Do keep an eye on the utilization of the disk.  Once it matches the other disks, it should be Online.

Also, you can check the heals pending for the disk by running gluster v heal $(gluster v list) info.

Regards,

Userlevel 4
Badge +15

I’ve seen replacement drives appear as Online even while they were 1.3TB smaller than other drives on the server so matching the space used to other drives doesn’t seem to be a good way to estimate when the rebuild will be complete.

Running the “gluster v heal HyperScale info” command lists every single block (segment? file?) that needs to be healed and on a newly replaced drive, but these count into the hundreds of thousands.
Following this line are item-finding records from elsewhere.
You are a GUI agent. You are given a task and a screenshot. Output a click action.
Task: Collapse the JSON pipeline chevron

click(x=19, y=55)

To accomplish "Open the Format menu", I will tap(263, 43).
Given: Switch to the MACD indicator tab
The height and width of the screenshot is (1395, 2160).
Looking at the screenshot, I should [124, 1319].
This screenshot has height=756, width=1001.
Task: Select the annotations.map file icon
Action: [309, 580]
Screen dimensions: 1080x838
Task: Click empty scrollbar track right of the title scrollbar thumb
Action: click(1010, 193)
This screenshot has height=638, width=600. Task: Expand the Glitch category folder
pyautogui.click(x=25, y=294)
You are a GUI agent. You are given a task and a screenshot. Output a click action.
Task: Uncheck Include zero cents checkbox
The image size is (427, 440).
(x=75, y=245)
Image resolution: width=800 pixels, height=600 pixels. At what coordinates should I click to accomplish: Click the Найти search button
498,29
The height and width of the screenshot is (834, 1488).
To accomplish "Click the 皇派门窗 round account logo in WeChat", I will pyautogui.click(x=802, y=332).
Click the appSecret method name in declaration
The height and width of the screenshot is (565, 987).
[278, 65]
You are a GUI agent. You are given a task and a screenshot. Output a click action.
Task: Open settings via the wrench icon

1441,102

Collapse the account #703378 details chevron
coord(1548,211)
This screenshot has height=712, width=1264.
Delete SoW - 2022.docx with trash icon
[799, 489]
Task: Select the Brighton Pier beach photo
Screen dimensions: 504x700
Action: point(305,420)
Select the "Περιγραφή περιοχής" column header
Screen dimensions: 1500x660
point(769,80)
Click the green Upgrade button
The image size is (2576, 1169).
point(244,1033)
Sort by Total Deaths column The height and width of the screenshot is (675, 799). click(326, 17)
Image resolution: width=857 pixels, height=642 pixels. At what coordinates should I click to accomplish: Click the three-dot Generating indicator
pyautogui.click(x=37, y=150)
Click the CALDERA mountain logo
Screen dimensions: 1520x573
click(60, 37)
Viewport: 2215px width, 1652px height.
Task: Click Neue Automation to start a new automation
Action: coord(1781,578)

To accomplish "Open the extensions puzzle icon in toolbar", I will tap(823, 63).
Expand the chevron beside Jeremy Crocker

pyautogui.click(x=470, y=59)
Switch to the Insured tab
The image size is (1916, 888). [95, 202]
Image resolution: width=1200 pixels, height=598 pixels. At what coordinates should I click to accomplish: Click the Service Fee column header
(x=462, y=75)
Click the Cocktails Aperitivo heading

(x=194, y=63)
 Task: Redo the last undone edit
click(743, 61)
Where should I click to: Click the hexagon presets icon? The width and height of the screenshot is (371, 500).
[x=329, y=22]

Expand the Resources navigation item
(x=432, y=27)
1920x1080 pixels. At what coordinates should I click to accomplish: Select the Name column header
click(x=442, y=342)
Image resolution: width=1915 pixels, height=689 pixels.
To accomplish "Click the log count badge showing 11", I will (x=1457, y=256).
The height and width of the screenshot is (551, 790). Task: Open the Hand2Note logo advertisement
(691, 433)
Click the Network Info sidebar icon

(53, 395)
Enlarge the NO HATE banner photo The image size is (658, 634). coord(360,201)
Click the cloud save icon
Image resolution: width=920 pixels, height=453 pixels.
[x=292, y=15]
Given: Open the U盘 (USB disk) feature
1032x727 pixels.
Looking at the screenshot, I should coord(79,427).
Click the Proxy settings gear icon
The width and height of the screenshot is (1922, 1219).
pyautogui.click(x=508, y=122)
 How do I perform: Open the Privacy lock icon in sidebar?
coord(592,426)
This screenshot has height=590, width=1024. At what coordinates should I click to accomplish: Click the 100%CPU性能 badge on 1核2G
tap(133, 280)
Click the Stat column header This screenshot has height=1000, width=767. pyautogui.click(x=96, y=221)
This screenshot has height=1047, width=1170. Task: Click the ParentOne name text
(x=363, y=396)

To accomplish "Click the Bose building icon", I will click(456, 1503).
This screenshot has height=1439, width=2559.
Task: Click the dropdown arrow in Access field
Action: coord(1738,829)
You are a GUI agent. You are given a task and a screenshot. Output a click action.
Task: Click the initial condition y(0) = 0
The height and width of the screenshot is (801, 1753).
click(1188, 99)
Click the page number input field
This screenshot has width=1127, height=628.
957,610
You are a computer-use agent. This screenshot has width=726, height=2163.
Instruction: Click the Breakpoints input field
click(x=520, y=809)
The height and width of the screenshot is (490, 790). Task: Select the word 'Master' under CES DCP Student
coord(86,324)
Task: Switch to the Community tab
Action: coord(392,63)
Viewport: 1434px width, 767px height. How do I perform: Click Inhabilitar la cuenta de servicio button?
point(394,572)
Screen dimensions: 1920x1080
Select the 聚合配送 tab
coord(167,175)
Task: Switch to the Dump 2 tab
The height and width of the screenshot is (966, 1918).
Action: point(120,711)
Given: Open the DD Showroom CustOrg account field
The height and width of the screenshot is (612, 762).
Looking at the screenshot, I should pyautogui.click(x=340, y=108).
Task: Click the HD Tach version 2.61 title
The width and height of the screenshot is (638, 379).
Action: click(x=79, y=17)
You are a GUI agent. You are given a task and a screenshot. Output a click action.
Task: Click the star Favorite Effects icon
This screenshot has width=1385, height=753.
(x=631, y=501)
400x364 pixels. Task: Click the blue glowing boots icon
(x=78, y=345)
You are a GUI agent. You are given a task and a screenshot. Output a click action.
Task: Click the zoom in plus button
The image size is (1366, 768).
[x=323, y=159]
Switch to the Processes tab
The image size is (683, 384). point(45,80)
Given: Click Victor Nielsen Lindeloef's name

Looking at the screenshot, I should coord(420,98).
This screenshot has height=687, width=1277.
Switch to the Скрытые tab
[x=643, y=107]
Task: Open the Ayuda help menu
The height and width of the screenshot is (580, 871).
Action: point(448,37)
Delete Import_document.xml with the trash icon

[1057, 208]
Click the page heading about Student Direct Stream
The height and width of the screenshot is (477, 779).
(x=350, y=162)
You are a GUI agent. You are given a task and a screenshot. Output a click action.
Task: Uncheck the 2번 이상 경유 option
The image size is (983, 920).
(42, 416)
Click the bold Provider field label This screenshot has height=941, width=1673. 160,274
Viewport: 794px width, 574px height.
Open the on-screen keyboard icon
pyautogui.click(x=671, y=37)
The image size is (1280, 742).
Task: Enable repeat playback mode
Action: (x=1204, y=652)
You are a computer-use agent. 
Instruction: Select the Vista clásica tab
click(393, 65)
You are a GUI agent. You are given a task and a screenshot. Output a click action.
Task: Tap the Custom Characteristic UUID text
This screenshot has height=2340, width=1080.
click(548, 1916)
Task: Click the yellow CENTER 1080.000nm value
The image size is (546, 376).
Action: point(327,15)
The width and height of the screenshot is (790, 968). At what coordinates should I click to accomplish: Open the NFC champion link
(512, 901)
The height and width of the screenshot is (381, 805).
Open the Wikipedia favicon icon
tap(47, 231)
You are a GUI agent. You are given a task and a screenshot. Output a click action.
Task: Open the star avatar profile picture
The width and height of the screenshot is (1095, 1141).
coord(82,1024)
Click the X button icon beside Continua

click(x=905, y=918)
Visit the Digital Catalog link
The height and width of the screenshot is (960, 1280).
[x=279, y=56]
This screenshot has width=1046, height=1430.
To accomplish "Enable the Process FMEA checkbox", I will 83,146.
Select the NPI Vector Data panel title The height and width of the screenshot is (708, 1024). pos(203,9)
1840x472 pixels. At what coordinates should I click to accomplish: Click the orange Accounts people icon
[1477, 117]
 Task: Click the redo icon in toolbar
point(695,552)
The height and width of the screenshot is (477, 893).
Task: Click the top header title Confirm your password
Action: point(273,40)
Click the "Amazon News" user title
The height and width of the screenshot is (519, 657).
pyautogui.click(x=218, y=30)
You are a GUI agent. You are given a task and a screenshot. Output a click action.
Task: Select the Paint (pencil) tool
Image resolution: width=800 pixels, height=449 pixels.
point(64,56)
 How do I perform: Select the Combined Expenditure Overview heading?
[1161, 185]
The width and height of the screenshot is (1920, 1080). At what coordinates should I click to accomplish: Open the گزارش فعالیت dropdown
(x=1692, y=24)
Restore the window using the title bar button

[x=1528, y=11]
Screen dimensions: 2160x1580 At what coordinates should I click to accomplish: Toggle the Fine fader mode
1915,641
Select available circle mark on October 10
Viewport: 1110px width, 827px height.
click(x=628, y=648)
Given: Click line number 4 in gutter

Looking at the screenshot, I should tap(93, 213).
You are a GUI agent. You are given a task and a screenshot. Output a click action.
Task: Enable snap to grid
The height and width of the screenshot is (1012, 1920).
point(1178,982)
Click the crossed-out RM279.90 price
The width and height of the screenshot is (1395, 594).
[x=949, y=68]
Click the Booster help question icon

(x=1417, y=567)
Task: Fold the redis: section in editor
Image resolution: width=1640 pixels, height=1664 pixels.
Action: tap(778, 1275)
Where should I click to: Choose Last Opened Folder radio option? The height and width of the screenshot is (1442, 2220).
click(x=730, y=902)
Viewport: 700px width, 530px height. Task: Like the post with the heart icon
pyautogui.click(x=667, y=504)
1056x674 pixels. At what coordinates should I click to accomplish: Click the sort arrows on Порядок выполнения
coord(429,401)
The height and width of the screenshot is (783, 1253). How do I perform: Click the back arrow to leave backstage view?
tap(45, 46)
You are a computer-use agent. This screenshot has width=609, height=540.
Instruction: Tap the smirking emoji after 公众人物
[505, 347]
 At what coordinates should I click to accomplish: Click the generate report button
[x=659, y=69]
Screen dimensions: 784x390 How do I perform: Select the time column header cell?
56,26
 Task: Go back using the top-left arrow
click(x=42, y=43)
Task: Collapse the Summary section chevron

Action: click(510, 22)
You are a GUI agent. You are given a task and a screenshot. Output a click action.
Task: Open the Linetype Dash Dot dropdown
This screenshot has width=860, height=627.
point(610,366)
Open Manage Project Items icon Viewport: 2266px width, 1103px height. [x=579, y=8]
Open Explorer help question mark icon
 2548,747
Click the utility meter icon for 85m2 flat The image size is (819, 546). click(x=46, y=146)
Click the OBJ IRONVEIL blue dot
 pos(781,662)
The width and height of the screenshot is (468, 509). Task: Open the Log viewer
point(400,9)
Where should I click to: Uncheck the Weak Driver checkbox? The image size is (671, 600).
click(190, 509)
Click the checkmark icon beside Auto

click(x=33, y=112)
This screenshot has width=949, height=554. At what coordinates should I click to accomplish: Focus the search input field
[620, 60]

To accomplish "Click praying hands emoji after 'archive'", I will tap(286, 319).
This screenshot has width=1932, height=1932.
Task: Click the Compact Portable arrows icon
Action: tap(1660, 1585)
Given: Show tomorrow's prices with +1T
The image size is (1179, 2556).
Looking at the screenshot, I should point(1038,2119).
I tried to filter them out using:

gluster v heal HyperScale info | grep -v gfid | grep -v Folder_

And this gives:

Brick inf-srvp110sds.apacorp.net:/ws/disk1/ws_brick
Status: Connected
Number of entries: 0

Brick inf-srvp111sds.apacorp.net:/ws/disk1/ws_brick
Status: Connected
Number of entries: 0

Brick inf-srvp112sds.apacorp.net:/ws/disk1/ws_brick
Status: Connected
Number of entries: 0

Brick inf-srvp110sds.apacorp.net:/ws/disk2/ws_brick
Status: Connected
Number of entries: 1

Brick inf-srvp111sds.apacorp.net:/ws/disk2/ws_brick
Status: Connected
Number of entries: 371113

Brick inf-srvp112sds.apacorp.net:/ws/disk2/ws_brick
Status: Connected
Number of entries: 357442

Unfortunately, the output never completed even after being left to run for 20 hours. Long story short, there doesn’t appear to be a way to monitor the heal process.